> [What is needed]: Return, word for word, the lines of the listing below from the one with "Instruction: Click the Section" through the one with "Given: Open View Similar Items", and no other lines.

> [Information supplied]:
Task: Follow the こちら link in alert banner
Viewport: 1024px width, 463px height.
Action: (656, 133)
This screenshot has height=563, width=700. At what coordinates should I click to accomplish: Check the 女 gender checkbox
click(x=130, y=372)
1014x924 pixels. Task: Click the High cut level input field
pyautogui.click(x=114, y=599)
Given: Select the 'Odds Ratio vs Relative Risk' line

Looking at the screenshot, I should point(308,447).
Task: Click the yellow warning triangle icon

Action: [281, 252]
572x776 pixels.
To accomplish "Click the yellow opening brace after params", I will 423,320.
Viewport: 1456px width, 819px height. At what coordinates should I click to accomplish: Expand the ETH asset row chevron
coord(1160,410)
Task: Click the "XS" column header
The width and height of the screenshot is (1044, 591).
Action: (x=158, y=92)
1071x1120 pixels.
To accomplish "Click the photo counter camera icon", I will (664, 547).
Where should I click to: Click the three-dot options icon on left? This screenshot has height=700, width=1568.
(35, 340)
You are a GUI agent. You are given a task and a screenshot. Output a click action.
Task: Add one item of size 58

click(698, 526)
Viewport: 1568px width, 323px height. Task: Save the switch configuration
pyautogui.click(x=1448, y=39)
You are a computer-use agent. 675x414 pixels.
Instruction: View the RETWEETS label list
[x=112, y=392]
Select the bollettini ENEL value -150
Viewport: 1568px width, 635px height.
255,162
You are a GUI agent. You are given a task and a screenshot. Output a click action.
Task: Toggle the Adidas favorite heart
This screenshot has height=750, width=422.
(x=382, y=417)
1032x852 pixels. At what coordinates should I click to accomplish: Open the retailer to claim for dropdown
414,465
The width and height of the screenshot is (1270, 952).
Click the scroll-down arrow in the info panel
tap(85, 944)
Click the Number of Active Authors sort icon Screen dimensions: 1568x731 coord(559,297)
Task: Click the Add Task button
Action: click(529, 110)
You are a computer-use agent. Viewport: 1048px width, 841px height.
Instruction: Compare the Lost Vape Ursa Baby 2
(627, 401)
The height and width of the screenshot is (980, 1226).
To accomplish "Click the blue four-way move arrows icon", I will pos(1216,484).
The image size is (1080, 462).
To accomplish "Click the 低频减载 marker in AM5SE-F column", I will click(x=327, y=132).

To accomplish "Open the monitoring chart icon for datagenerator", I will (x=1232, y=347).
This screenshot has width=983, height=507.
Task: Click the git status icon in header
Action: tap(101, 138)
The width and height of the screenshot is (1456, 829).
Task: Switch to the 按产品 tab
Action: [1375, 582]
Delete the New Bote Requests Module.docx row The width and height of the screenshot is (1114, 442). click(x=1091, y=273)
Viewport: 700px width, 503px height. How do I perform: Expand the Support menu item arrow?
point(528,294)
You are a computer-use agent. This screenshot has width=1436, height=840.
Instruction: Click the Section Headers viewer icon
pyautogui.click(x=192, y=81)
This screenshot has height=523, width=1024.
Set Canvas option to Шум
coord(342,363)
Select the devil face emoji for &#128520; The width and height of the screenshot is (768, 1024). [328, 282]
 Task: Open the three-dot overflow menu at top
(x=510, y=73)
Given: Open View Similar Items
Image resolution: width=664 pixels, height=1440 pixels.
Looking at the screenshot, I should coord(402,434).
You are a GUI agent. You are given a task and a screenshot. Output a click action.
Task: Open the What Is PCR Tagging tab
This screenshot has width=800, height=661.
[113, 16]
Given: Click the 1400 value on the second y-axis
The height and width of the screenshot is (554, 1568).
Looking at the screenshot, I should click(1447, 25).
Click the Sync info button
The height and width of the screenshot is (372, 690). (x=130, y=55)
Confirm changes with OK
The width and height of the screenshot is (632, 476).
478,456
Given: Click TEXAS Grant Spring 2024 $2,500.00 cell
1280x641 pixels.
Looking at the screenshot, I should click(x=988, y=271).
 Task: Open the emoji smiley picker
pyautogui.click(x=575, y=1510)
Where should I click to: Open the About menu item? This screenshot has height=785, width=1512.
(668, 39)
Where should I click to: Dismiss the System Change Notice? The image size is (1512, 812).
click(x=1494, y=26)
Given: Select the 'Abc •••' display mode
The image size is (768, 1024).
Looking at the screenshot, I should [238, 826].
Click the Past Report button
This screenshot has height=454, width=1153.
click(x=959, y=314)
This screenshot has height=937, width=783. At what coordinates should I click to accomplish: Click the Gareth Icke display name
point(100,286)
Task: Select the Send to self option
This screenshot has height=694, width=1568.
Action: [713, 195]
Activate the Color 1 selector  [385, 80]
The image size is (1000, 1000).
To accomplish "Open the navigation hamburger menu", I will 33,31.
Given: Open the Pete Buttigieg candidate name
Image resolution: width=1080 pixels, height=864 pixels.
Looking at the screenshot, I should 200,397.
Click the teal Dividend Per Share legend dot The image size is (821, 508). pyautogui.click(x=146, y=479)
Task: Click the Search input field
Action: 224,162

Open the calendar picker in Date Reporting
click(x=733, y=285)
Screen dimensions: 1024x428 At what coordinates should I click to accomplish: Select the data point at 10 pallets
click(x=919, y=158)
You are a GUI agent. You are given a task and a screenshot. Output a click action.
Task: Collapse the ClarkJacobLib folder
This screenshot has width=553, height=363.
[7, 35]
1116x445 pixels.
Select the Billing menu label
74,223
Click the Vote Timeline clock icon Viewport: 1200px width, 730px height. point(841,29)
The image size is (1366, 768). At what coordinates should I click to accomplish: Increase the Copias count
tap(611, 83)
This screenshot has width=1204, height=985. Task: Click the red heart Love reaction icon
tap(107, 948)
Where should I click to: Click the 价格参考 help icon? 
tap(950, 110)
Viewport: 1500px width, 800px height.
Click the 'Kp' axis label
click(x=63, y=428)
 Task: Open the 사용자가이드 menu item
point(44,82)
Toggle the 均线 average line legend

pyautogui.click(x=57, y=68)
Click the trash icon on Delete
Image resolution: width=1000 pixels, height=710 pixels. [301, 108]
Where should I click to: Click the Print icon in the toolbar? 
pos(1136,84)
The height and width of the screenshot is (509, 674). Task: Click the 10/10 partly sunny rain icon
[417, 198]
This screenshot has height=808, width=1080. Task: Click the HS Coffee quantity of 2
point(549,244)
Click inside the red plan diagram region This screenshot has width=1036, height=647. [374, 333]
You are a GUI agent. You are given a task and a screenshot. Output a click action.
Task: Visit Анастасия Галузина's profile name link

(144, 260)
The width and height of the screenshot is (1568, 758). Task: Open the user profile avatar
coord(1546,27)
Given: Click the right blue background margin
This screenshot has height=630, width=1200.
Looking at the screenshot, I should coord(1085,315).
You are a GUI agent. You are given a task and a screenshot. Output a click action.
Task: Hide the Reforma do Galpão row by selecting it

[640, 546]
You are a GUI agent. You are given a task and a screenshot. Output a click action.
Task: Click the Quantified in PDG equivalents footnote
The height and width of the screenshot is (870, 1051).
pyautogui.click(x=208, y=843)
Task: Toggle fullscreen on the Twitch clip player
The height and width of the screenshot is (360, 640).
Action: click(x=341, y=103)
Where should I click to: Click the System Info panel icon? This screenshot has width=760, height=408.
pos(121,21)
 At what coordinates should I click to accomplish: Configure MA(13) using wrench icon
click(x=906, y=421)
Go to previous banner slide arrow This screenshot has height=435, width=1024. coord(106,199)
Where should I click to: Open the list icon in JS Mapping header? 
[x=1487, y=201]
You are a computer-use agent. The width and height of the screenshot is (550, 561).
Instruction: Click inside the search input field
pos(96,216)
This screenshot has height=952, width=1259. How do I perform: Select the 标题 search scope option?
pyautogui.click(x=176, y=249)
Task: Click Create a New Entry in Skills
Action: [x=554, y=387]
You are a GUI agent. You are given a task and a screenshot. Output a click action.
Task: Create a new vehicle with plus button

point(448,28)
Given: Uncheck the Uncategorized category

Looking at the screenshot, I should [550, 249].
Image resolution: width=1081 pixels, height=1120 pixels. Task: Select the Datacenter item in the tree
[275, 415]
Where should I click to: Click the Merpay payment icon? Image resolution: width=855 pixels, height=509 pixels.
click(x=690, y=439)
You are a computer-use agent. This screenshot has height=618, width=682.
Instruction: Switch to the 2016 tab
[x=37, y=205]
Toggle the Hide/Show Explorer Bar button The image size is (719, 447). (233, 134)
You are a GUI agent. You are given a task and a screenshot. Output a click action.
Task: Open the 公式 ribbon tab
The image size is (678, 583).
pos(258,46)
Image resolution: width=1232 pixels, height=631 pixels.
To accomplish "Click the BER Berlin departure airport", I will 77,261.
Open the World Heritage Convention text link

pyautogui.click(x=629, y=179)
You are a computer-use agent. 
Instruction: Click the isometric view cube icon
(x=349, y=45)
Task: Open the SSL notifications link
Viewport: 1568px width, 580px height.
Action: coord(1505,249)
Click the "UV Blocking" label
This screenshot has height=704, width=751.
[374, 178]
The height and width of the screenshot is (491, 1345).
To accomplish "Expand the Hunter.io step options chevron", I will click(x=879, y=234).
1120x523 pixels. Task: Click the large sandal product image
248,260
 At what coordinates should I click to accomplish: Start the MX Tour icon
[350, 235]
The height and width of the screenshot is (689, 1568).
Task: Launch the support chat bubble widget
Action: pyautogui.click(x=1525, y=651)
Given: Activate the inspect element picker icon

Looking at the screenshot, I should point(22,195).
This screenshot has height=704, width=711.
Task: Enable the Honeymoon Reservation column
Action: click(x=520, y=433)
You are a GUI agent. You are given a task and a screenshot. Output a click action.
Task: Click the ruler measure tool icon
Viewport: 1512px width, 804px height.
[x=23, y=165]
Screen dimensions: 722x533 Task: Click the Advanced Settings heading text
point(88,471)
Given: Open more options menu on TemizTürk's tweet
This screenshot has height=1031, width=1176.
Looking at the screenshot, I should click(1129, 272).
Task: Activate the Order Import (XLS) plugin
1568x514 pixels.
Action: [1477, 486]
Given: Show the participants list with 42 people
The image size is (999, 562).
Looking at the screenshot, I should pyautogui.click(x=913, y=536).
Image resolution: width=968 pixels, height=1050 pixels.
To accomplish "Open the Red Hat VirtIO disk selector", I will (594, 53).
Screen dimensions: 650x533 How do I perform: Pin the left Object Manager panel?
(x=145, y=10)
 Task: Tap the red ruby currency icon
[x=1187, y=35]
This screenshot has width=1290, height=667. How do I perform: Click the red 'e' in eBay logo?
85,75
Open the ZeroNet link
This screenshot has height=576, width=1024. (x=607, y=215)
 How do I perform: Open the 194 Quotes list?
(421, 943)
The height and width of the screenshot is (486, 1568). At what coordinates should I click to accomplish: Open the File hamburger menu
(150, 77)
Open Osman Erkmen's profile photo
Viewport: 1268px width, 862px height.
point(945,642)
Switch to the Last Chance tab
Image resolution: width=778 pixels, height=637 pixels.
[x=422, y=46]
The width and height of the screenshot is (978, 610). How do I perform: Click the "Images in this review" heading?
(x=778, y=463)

> [Solved problem]:
Instruction: Click the Section Headers viewer icon
pyautogui.click(x=192, y=81)
This screenshot has height=523, width=1024.
Set Canvas option to Шум
coord(342,363)
Select the devil face emoji for &#128520; The width and height of the screenshot is (768, 1024). [328, 282]
 Task: Open the three-dot overflow menu at top
(x=510, y=73)
Given: Open View Similar Items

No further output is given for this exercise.